Considérons, à titre d’exemple, la résistance du maïs à un herbicide total le Round up (matière active : glyphosate), proposée par la société Monsanto USA, inventeur du produit.

Le maïs est désherbé de façon sélective par un produit herbicide : l’atrazine (et ses dérivés). Ce produit a également été utilisé comme désherbant total sur d’autres cultures (fruitiers, vignes…).

La capacité de résistance du maïs à l’atrazine est due à un système de détoxication impliquant le gène de la gluthation-S-transférase.

Cette situation est intéressante car, bien que naturelle, elle mime les situations qui résultent des transfert de gènes de résistance. En dépit de l’utilisation répétée de l’atrazine dans le monde entier et depuis plus de quarante ans, et le gène du maïs n’a jamais été transféré à d’autres plantes !

Cependant, cette utilisation a conduit à la sélection de plantes résistantes à l’atrazine, dans pratiquement toutes les familles botaniques (la mutation de résistance concerne dans tous les cas la cible de l’herbicide, une protéine chloroplastique transporteur d’électrons). L’utilisation de l’atrazine se heurte aujourd’hui à deux difficultés, d’une part son inefficacité, du fait des mutations de résistance amplifiées dans les populations de plantes adventices, qui impose de l’utiliser en mélange avec d’autres produits, et, d’autre part, la relative résistance de la molécule d’atrazine qui, non fixée dans les couches superficielles du sol, lui permet d’être entraînée par lessivage pour s’accumuler dans les nappes phréatiques. Ces deux problèmes conduisent aujourd’hui à l’interdiction de l’usage de l’atrazine dans de nombreux pays.

La solution proposée par Monsanto est de transférer au maïs des gènes de bactéries du sol capables de dégrader le glyphosate, ce qui permettrait d’apporter une solution propre au problème du désherbage des cultures de maïs. Sous réserve des vérifications agronomiques à grande échelle, on peut avancer que le désherbage du maïs par le glyphosate constitue un réel progrès non seulement pour les agriculteurs, mais aussi pour la collectivité puisque le glyphosate, utilisé dans le monde entier comme herbicide total, est connu pour sa très faible toxicité et surtout pour être très rapidement dégradé par les bactéries du sol. Ce produit ne présente donc pas les défauts de l’atrazine.

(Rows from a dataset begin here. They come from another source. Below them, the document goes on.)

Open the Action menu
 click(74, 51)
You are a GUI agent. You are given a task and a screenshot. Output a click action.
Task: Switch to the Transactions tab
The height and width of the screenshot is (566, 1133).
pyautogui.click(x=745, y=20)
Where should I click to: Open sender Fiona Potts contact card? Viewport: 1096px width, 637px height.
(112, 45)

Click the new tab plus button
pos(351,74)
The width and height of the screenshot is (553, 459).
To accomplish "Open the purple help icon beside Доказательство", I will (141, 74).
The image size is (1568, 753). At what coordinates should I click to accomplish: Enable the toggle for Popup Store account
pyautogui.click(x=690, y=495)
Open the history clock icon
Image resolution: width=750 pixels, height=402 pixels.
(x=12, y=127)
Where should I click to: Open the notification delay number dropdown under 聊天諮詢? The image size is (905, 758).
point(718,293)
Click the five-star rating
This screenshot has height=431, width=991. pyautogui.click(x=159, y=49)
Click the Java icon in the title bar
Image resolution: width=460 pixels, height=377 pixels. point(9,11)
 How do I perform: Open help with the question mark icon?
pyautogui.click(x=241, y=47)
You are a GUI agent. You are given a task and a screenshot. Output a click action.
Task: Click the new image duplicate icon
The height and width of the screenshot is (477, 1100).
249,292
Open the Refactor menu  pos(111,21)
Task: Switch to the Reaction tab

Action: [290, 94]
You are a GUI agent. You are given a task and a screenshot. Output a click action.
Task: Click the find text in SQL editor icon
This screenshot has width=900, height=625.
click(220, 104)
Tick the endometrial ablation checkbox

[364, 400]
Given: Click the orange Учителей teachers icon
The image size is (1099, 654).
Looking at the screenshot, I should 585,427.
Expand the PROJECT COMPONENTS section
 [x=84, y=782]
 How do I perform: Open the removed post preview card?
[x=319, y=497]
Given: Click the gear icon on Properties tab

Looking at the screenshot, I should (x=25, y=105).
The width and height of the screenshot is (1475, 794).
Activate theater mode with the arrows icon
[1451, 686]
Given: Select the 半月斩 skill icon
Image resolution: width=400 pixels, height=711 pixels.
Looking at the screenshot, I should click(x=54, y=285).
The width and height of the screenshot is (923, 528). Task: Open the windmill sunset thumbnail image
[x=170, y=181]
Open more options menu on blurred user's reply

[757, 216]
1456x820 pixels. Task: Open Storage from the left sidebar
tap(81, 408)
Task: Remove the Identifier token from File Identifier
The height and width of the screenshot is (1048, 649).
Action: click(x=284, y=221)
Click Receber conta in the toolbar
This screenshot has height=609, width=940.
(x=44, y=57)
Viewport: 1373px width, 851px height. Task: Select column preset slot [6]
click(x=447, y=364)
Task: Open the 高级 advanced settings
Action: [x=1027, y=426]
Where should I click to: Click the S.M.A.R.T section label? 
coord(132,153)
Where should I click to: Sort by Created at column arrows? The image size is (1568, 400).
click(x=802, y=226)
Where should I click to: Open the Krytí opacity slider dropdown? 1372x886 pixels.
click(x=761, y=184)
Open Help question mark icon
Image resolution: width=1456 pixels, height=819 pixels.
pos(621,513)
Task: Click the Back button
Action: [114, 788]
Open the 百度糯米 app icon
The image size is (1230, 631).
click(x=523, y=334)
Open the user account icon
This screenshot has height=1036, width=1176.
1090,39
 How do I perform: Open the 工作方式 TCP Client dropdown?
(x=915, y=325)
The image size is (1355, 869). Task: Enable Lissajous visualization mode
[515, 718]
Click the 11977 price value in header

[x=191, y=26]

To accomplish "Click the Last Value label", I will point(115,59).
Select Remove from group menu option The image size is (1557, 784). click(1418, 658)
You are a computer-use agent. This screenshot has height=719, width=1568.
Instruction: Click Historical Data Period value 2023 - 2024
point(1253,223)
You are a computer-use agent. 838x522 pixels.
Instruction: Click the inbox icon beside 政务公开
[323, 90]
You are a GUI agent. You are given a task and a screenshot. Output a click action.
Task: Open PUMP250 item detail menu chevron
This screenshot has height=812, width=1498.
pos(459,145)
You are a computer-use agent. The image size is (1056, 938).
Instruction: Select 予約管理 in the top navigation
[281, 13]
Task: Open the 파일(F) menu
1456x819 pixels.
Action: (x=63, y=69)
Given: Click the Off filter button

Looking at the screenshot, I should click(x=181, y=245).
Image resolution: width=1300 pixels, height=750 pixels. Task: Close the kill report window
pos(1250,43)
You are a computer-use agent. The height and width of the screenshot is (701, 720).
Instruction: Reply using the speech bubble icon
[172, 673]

Enfin, s’agissant de maïs, les gènes de résistance ne risquent pas d’être transmis à d’autres plantes, le maïs ne se croisant qu’avec du maïs. Cependant, cette solution ne vaut que pour les plantes d’origine tropicales cultivées en région tempérée et non successivement sur les mêmes parcelles.

Par contre, la création de résistances aux herbicides totaux par transfert des gènes de résistance aux plantes des régions tempérées, et surtout leur utilisation généralisée, s’analysent différemment. En effet, les graines de ces plantes possèdent des mécanismes de dormance qui leur permettent de résister plusieurs années (10, 20 ans, et même davantage pour les graines de betteraves) une fois enfouies dans le sol. Mais surtout, malgré la sélection, ces espèces cultivées n’ont pas assez divergé de leur consoeurs restées " sauvages ", et sont souvent restées capables de se croiser entre elles. Si ces échanges entre cousines éloignées 0– cultivées/non cultivées – ne constituent pas des nouveautés ou des problèmes pour de très nombreux caractères sélectionnés par l’homme, ces échanges génèrent des difficultés de désherbage. Il est déjà, par exemple, très difficile d’éliminer les betteraves sauvages dans un champ de betteraves cultivées. Dans ces conditions, un examen plus approfondi des comportements biologiques de ces plantes (fréquences des croisements, fréquences des hybrides fertiles, fréquences des transferts de gènes à l’espèce sauvage) semble s’imposer avant tout autorisation d’essai en vraie grandeur, voire de mise sur le marché.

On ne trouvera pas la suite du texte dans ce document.